# SELECTED EXTRACT
————————
Vitamin C or E pills do not help prevent cancer in men, concludes the same big study that last week found these supplements ineffective for warding off heart disease.
When researchers compare people’s diets and find that a vitamin seems to help, the benefit may not translate when that nutrient is obtained a different way, such as a pill.
“Antioxidants, which include vitamin C and vitamin E, have been shown as a group to have potential benefit,” but have not been tested individually for a long enough time to know, said Howard Sesso of Harvard-affiliated Brigham and Women’s Hospital in Boston.
The Physicians Health Study, which he helped lead, was designed to do that. It involved 14,641 male doctors, 50 or older, including 1,274 who had cancer when or before the study started in 1997. They were included so scientists could see whether the vitamins could prevent a second cancer.
Participants were put into four groups and given vitamin E, vitamin C, both, or dummy pills. The dose of E was 400 international units every other day; C was 500 milligrams daily.
After an average of eight years, there were 1,929 cases of cancer, including 1,013 cases of prostate cancer, which many had hoped vitamin E would prevent.
————————
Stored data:
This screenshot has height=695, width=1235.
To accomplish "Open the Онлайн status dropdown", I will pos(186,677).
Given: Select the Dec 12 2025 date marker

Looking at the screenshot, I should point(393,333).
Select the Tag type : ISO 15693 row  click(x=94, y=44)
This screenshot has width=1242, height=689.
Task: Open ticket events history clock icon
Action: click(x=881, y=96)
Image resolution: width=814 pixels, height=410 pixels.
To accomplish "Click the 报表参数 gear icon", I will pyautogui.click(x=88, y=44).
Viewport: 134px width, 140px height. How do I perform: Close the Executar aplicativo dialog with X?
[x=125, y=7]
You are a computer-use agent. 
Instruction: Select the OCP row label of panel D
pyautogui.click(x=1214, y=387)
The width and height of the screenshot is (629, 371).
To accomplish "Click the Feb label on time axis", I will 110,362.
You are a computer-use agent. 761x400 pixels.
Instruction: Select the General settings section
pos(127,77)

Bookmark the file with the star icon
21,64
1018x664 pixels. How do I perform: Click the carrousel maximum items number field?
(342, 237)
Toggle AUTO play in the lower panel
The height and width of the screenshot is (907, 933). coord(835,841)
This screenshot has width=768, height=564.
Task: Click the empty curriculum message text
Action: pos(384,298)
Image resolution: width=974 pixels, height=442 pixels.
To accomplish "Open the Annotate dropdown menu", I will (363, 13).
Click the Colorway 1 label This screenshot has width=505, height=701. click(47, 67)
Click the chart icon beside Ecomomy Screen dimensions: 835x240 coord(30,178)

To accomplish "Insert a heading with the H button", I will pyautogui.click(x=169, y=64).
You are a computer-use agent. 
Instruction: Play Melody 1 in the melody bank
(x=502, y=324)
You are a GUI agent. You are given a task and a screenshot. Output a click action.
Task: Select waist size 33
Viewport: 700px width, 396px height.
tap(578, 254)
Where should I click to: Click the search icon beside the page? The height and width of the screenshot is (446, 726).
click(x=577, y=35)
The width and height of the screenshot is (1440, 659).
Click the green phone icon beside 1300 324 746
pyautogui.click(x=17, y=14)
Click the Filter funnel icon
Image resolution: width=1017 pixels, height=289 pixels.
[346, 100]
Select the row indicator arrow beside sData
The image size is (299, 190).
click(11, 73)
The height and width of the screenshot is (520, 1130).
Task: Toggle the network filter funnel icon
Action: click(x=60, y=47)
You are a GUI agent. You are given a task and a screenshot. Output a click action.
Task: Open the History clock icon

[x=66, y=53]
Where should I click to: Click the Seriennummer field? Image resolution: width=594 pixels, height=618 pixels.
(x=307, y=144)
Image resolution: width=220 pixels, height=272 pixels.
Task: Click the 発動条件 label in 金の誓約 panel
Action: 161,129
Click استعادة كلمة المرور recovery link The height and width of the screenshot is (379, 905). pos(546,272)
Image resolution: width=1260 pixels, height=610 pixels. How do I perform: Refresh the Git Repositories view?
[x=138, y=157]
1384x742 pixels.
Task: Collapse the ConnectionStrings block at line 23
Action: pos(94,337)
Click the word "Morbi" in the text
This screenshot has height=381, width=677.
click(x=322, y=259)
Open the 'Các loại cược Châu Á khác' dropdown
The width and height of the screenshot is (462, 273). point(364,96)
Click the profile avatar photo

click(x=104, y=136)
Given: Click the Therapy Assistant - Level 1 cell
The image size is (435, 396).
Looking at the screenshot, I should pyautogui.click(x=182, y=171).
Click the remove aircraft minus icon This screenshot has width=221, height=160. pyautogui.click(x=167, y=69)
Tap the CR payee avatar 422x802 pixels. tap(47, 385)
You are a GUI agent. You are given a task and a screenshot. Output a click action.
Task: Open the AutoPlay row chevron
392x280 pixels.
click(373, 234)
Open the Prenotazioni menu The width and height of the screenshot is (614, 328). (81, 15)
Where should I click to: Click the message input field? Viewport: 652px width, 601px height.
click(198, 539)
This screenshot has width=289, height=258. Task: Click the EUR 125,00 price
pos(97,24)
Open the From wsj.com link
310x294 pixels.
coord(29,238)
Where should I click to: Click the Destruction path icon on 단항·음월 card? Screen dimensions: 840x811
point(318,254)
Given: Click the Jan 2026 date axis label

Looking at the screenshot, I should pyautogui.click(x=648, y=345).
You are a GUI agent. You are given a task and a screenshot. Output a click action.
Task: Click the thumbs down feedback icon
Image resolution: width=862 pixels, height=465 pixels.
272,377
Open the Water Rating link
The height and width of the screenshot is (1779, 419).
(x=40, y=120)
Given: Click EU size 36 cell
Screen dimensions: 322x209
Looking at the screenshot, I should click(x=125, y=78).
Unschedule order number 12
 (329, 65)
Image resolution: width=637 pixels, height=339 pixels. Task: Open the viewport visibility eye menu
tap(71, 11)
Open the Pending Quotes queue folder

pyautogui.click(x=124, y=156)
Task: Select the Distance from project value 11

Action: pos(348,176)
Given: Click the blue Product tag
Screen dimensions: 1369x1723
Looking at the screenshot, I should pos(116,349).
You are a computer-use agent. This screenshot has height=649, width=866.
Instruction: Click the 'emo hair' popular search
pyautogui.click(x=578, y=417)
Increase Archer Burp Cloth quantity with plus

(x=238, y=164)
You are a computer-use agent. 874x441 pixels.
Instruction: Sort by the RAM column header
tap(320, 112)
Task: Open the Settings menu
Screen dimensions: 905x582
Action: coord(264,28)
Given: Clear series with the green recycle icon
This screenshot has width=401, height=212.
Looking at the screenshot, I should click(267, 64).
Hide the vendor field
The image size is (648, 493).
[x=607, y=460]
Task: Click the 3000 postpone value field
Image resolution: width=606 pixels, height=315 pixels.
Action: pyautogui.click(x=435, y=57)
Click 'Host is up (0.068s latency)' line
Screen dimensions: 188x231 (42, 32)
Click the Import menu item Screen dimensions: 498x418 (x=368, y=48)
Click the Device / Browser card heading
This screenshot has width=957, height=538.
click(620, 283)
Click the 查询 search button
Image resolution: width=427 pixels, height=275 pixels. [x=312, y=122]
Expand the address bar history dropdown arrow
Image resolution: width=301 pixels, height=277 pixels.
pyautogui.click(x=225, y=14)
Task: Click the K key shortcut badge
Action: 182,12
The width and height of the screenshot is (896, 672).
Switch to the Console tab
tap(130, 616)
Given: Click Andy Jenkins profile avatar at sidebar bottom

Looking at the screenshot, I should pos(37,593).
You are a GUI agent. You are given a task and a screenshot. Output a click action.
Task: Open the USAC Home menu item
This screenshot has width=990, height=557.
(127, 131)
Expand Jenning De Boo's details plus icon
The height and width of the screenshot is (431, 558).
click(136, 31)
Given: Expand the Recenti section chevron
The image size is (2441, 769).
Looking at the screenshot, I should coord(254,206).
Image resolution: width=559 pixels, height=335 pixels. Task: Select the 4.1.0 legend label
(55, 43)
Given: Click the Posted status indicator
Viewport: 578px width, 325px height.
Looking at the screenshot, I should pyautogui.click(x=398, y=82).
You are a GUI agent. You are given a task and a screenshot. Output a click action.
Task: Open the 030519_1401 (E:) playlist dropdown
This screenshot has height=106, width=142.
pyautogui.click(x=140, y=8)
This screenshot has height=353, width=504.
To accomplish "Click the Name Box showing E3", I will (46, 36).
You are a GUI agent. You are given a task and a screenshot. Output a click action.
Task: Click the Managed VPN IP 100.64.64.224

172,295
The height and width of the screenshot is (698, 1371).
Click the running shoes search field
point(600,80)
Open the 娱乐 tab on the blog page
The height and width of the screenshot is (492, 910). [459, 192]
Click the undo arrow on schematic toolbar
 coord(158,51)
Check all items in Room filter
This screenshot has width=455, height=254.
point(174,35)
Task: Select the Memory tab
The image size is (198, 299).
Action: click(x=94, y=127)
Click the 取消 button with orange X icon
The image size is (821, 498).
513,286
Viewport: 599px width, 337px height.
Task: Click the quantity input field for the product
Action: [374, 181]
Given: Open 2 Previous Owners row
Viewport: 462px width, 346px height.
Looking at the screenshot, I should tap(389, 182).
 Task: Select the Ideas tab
————————
# WORK ITEM
Continue the article on vitamin C and E pills and cancer prevention in men from the point where it ends.

# RESULT FOR THIS TASK
However, rates of prostate cancer and of total cancer were similar among all four groups.
The study was funded by the National Institutes of Health and several vitamin makers. Results were being reported Sunday at an American Association for Cancer Research conference in Washington.
“The American Cancer Society recommends getting these and other nutrients by eating a mostly plant-based diet with a variety of vegetables, fruits and whole grains,” said Marji McCullough, nutrition chief at the American Cancer Society. “A bonus is that this type of diet helps to prevent obesity, which increases the risk of several cancers.”
About 12 percent of Americans take supplements of C and E. The new study does not mean these vitamins have no value, just that they didn’t prevent cancer in this group of doctors, who may be healthier than the general population, said Dr. Peter Shields, deputy director of Georgetown University’s Lombardi Comprehensive Cancer Center.